Pakistan drops chemical castration as punishment for serial rapists

FILE PHOTO: People carry signs to condemn violence against women and girls, during a protest in Karachi,

By Asif Shahzad

ISLAMABAD (Reuters) – Pakistan has removed a clause from a new criminal law that had allowed chemical castration as a possible punishment for serial rapists, a government official said on Friday.

“We have amended the criminal law, and decided that the chemical castration clause will be taken out,” Maleeka Bukhari, parliamentary secretary on law, told a news conference in Islamabad.

She said the decision was taken after the Islamic Ideology Council, a state-run body that interprets laws from an Islamic perspective, found chemical castration un-Islamic.

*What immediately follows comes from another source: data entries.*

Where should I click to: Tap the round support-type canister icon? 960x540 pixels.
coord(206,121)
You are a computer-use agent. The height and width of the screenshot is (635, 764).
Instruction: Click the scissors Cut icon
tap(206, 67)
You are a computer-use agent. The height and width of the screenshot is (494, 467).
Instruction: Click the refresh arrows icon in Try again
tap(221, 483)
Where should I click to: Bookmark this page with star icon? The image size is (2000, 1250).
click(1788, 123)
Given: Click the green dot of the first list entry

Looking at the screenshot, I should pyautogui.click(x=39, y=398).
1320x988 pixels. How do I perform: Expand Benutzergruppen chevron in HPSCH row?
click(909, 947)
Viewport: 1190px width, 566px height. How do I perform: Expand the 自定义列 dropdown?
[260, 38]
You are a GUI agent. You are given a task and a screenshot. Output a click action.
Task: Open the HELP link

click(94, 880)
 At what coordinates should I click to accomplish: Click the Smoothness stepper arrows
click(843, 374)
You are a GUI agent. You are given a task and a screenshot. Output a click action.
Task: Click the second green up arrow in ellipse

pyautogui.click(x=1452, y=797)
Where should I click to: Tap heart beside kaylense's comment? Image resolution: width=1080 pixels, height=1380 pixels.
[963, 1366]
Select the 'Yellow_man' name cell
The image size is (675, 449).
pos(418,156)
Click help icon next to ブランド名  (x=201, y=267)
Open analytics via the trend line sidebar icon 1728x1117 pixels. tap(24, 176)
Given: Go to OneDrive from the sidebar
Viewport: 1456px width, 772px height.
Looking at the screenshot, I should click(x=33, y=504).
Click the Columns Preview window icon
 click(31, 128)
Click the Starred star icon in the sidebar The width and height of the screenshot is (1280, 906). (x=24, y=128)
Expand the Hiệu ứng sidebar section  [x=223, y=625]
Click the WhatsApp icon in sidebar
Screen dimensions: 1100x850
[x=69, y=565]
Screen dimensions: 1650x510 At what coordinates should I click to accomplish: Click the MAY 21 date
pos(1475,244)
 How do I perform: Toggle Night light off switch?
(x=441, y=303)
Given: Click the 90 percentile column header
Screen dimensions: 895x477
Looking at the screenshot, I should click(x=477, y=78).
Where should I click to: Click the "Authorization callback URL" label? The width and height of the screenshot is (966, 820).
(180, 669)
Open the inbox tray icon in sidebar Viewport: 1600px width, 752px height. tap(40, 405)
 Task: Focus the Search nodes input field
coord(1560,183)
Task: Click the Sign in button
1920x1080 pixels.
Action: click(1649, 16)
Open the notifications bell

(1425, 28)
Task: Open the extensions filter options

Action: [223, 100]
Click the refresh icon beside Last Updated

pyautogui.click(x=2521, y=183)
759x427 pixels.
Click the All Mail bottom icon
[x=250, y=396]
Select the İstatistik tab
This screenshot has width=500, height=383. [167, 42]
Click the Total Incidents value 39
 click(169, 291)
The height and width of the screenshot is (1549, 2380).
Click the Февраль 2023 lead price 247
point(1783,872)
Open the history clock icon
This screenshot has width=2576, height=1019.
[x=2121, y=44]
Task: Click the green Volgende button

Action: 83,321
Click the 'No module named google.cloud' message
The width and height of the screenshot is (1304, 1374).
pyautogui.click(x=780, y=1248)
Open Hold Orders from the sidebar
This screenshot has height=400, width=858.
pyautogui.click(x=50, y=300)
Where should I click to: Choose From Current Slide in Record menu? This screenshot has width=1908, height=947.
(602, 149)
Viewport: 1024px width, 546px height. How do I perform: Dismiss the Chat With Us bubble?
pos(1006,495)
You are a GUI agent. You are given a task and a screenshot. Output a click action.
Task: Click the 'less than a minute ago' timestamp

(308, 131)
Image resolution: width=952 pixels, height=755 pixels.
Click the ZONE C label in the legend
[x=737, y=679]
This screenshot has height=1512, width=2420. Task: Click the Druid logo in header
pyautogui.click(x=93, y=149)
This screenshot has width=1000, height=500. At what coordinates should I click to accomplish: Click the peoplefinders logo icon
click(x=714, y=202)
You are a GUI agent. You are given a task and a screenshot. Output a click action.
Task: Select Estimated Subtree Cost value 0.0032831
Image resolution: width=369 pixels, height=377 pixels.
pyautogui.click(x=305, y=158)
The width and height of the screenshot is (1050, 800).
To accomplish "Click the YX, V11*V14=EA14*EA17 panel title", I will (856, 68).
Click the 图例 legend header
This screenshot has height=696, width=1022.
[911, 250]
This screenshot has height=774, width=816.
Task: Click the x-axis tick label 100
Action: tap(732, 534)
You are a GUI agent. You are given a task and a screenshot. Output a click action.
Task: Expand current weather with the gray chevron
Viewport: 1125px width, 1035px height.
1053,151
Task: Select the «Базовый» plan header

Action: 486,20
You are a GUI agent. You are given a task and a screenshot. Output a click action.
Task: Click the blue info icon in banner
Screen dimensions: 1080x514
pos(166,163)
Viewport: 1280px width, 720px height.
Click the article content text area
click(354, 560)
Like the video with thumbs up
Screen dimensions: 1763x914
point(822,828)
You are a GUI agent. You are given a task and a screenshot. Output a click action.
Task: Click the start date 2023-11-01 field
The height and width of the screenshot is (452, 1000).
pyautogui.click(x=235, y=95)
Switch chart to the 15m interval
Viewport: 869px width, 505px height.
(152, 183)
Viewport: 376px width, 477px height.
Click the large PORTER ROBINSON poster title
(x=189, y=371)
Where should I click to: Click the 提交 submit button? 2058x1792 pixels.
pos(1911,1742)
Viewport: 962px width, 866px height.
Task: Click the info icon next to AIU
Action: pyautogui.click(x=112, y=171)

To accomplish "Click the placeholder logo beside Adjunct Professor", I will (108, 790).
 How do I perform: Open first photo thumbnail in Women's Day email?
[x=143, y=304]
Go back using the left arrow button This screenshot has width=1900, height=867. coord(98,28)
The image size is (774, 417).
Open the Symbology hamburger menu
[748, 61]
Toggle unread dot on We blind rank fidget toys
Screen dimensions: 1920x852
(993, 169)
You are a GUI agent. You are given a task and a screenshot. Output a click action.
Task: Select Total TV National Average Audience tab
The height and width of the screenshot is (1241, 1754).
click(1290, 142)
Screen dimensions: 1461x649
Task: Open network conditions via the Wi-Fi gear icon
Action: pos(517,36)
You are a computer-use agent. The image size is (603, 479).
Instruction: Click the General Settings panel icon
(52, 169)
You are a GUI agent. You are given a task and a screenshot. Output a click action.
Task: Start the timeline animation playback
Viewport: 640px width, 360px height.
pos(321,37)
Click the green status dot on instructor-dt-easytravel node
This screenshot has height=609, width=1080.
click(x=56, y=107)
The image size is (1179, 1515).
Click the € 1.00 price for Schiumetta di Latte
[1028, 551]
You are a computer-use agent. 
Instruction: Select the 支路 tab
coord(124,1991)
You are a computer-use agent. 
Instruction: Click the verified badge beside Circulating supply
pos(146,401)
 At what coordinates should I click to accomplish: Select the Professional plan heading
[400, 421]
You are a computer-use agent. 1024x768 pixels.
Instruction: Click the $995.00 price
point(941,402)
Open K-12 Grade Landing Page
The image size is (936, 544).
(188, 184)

The government of Prime Minister Imran Khan hurriedly passed nearly three dozens laws in a joint session of the parliament on Wednesday, including the anti-rape criminal law.

Chemical castration, which is carried out by the use of drugs and is reversible, can be a punishment for some sex crimes in countries including Poland, South Korea, the Czech Republic and some U.S. states.

Khan said last year he wanted to introduce the penalty amid a national outcry over increasing offences and the specific case of a mother of two driving along a major highway who was dragged out of her car and raped by two men at gunpoint.

Fewer than 3% of rapists are convicted in courts in Pakistan, according to the non-profit organisation, War Against Rape.